- **INSTRUCTIONS FOR THE TASK**: Reproduce the first line of the entries that follow and each later line, word for word, ending with the one containing "The image size is (1202, 456).".

- **DATA RECORDS**:
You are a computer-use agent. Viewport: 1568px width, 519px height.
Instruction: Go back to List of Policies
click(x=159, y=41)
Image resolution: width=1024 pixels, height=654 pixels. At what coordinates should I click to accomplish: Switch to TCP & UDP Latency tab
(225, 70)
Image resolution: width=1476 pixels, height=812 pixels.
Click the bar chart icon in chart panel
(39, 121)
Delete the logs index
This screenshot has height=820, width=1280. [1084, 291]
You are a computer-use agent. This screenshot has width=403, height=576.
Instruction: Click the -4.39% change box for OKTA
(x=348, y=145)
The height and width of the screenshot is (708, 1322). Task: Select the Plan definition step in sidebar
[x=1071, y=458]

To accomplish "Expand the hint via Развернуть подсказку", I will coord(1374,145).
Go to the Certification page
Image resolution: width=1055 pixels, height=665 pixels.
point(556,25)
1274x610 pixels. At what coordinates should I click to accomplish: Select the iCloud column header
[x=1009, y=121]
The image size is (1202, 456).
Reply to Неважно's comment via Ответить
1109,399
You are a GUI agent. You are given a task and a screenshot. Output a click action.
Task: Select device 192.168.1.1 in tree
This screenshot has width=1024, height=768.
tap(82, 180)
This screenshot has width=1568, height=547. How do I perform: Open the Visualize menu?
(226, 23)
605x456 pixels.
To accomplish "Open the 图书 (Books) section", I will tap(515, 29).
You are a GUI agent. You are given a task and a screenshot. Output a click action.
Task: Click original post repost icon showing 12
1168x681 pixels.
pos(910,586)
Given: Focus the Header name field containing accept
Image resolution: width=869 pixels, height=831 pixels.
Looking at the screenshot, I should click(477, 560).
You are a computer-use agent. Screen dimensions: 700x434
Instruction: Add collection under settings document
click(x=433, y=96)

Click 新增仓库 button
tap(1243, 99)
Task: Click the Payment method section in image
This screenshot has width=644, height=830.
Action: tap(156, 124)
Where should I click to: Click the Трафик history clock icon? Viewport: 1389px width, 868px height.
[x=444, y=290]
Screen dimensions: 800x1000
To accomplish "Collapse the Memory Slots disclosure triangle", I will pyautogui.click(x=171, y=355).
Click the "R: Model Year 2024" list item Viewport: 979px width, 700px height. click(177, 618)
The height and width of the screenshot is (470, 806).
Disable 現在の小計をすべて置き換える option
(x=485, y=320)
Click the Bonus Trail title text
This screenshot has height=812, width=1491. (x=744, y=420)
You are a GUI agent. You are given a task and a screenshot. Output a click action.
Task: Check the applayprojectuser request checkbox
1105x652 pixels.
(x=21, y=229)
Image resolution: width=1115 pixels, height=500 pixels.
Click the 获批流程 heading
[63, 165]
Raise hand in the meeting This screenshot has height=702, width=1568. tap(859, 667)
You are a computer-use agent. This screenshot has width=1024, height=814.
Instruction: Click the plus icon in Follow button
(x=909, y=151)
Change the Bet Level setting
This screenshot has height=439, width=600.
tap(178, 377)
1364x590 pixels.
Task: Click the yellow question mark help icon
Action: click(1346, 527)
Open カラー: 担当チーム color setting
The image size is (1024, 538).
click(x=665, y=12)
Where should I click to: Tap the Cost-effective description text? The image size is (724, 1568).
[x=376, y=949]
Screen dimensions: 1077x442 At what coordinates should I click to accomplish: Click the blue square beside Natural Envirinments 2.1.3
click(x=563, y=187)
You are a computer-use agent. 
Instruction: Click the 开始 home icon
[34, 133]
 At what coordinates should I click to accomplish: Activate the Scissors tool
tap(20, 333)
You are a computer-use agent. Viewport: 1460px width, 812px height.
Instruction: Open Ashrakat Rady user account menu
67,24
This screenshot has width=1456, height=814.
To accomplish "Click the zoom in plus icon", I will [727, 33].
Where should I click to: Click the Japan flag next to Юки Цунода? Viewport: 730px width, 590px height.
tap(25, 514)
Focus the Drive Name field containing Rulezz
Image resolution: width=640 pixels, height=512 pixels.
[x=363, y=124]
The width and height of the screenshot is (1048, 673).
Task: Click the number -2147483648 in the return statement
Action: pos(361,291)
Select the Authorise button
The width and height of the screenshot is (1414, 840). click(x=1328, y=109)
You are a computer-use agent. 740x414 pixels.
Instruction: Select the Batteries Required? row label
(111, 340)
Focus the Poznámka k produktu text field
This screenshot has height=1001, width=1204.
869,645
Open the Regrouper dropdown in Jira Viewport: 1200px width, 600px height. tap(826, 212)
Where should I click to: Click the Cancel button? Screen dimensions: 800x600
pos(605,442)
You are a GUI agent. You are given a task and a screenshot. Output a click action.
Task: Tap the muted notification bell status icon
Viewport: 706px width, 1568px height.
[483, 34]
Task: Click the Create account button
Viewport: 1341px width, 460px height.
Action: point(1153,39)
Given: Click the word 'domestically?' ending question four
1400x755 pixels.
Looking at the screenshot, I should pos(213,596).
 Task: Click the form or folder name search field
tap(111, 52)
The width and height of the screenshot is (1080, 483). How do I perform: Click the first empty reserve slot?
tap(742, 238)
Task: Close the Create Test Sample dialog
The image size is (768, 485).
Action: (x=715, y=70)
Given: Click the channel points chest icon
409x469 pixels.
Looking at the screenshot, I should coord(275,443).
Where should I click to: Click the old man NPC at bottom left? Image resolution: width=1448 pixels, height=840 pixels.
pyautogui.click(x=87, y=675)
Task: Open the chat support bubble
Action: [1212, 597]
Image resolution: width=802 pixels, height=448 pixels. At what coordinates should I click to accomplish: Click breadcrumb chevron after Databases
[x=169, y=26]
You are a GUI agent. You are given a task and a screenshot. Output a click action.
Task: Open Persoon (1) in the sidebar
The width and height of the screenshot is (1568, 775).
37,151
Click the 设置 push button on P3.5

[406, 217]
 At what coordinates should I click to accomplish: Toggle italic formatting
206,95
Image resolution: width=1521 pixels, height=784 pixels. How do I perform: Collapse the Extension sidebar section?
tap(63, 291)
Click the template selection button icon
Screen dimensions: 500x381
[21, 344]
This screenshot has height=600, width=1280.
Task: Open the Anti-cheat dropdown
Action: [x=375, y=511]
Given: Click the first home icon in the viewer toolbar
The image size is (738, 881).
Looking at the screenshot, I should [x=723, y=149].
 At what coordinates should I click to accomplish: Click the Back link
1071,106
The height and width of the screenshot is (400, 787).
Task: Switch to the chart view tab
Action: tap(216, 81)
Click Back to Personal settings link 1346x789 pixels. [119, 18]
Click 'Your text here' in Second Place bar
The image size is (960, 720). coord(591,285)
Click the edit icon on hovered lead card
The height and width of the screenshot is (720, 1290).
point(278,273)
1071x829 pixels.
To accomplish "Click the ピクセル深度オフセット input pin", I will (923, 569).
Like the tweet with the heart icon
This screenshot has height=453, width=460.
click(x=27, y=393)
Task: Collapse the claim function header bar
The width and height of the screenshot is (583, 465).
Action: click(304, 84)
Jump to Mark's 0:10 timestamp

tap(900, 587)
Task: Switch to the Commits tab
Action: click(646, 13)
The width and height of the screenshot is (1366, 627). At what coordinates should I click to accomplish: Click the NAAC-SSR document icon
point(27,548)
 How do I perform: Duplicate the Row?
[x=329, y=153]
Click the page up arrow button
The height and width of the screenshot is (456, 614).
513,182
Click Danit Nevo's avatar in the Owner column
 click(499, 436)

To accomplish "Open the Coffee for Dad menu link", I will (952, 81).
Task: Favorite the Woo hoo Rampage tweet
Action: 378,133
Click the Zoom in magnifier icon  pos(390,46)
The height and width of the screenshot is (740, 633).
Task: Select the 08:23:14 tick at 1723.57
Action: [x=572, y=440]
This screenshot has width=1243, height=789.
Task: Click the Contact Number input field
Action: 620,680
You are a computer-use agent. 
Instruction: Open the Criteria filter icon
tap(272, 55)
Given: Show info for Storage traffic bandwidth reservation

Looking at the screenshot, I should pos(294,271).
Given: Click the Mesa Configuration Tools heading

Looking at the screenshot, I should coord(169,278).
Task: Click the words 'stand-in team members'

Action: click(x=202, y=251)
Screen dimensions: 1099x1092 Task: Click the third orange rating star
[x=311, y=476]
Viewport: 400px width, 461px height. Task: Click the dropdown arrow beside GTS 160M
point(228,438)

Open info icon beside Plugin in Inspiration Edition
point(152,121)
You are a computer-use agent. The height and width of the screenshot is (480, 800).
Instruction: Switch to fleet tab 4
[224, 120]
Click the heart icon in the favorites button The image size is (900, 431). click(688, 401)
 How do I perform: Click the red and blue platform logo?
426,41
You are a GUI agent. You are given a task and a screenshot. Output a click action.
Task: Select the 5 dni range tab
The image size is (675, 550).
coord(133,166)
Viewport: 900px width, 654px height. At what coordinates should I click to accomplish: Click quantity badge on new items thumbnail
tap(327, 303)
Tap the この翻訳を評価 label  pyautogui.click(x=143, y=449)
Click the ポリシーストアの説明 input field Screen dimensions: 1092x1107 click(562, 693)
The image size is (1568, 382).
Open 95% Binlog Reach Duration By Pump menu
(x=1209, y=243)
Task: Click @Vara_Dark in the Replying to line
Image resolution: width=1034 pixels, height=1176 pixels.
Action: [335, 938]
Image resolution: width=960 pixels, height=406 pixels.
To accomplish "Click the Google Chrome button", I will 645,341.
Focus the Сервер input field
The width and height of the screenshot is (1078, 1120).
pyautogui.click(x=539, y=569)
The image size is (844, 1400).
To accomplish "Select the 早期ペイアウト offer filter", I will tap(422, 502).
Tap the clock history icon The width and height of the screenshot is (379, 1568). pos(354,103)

- **REPLY**:
You are a computer-use agent. Viewport: 1568px width, 519px height.
Instruction: Go back to List of Policies
click(x=159, y=41)
Image resolution: width=1024 pixels, height=654 pixels. At what coordinates should I click to accomplish: Switch to TCP & UDP Latency tab
(225, 70)
Image resolution: width=1476 pixels, height=812 pixels.
Click the bar chart icon in chart panel
(39, 121)
Delete the logs index
This screenshot has height=820, width=1280. [1084, 291]
You are a computer-use agent. This screenshot has width=403, height=576.
Instruction: Click the -4.39% change box for OKTA
(x=348, y=145)
The height and width of the screenshot is (708, 1322). Task: Select the Plan definition step in sidebar
[x=1071, y=458]

To accomplish "Expand the hint via Развернуть подсказку", I will coord(1374,145).
Go to the Certification page
Image resolution: width=1055 pixels, height=665 pixels.
point(556,25)
1274x610 pixels. At what coordinates should I click to accomplish: Select the iCloud column header
[x=1009, y=121]
The image size is (1202, 456).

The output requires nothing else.